Il nostro essere intrinsecamente bisognosi dell’approvazione altrui ci frega. Di brutto (ops). Ciò che dicono e pensano gli altri su ciò che facciamo ci influenza quasi sempre, chi lo nega sa di essere un Pinocchio oppure ha raggiunto il Nirvana in qualche modo e non vuole dirci come ha fatto – lo preghiamo di fare un webinar a riguardo. Questa consapevolezza ci distrugge dentro e ci rende più deboli di fronte alla mostruosa schiettezza del gusto. Indeboliti e affranti, ci avviciniamo agli altri presentando le nostre “povere creature” offrendole in sacrificio e sperando nel miracolo della grazia. Se succede, ci sentiamo dei grandi. Se invece falliamo, delle grandissime…avete capito.

Proprio qui sta l’inghippo: innamorarci perdutamente delle nostre idee, come un genitore col proprio figlio appena nato, pone la parola fine alla nostra salute mentale. É naturale voler difendere con le unghie e con i denti quanto abbiamo pensato e prodotto, soprattutto in ambiti progettuali competitivi come lo sono il design, la grafica o la comunicazione in generale. Ma non si può certo sottoscrivere un abbonamento alla sofferenza delle idee, senza incappare, prima o poi, in bel (bello sì) burnout.

Siamo sicuri che è questo quello che vogliamo?

A mio tuo suo loro gusto.

Esistesse un unico gusto, condiviso da tutti e soprattuto raggiungibile da tutti, sarebbe facile e non sarebbe possibile neppure discuterne in questo articolo. Sarebbe anche meno divertente, di sicuro meno saporito. Avere la consapevolezza che ciò che facciamo e che fanno gli altri, come prodotto della creatività nostra e loro, possa piacere e non piacere allo stesso tempo a persone diverse è forse la paradossale chiave di volta per garantirsi una serenità più stabile anche sul posto di lavoro. Un’ancora di salvezza per i nostri nervi stanchi.
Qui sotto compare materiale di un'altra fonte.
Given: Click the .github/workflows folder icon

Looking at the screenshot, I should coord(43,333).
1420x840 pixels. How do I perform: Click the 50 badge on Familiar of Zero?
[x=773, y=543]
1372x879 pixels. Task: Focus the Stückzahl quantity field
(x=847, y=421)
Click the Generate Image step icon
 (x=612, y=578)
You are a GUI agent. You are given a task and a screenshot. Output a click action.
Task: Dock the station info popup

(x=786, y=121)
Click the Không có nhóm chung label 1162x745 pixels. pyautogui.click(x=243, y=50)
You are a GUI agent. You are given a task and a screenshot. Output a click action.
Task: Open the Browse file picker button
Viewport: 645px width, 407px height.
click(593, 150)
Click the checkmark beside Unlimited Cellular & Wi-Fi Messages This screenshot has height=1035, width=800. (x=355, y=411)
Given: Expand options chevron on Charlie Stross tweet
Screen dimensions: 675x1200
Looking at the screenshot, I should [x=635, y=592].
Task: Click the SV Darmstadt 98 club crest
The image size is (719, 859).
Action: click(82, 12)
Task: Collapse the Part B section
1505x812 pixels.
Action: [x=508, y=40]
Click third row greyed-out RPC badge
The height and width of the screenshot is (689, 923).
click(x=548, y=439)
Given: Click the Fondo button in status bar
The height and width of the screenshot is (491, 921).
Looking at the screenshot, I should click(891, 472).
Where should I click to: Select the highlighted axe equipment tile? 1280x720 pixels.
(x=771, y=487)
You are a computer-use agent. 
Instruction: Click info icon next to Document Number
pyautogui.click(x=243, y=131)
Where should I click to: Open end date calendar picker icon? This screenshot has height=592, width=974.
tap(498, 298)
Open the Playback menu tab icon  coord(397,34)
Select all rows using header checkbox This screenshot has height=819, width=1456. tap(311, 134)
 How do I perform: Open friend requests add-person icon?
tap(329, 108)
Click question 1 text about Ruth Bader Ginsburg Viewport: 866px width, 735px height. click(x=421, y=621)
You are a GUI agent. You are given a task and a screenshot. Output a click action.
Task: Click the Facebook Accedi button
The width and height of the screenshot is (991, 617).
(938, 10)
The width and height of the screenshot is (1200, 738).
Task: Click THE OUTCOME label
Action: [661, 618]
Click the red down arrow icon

Il gusto è spassosamente labile, cambia come la moda e molto spesso non chiede consiglio alla razionalità. Non possiamo difenderci da espressioni del gusto troppo giudicanti e per nulla obiettive, ma possiamo accettare che tali giudizi esistano e che non sempre è possibile contrastarli. Magari il nostro operato è davvero di cattivo gusto – ammettiamolo, molte delle volte è così, se riuscissimo a guardare le cose da un’altra prospettiva, come chi guarda un quadro da lontano dopo averlo finito – magari, invece, abbiamo fatto un buon lavoro e dovremmo soltanto esserne orgogliosi, in modo sano. E se la bontà dello stesso non dipendesse necessariamente dall’occhio altrui e potessimo conservare per noi la soddisfazione del fatto compiuto e affidarci più umilmente al parere di chi ci sta intorno?

Così la caramella che ci tocca ingoiare avrebbe un gusto migliore.

Questione di rispetto, non di gusto.

Se da una parte possiamo intervenire su come gestiamo internamente il parere verso il nostro lavoro, dall’altra anche chi lo esprime verso l’esterno potrebbe fare altrettanto. Un atteggiamento costruttivo e non distruttivo aiuta a trovare eventuali soluzioni per raggiungere gli obiettivi prefissati, rendendo più agile la “riconciliazione” tra chi ha fatto qualcosa pensando di aver fatto bene e chi quella cosa non la giudica all’altezza delle proprie aspettative Non necessariamente a torto, ma neanche per forza a ragione. È naturale, umano e comprensibile percepire sulla lingua quel fallimento che sa d’inchiostro, agrodolce andato a male.

Una medicina più edibile forse c’è.
Risiede in un ingrediente che rende ogni ricetta più buona: il rispetto. Per abbattere la competizione tra le persone e per illuminare la cecità del gusto personale, a volte basterebbe poco: confrontarsi e capirsi, parlarsi alla pari e non dall’alto in basso, cooperare senza lottare all’ultimo sangue. Tutti i gusti sono accettati, anche quelli che sono diversi dal nostro. Non escludiamone alcuni a priori, non scegliamo sempre i soliti e cerchiamo magari di essere aperti anche a nuovi sapori.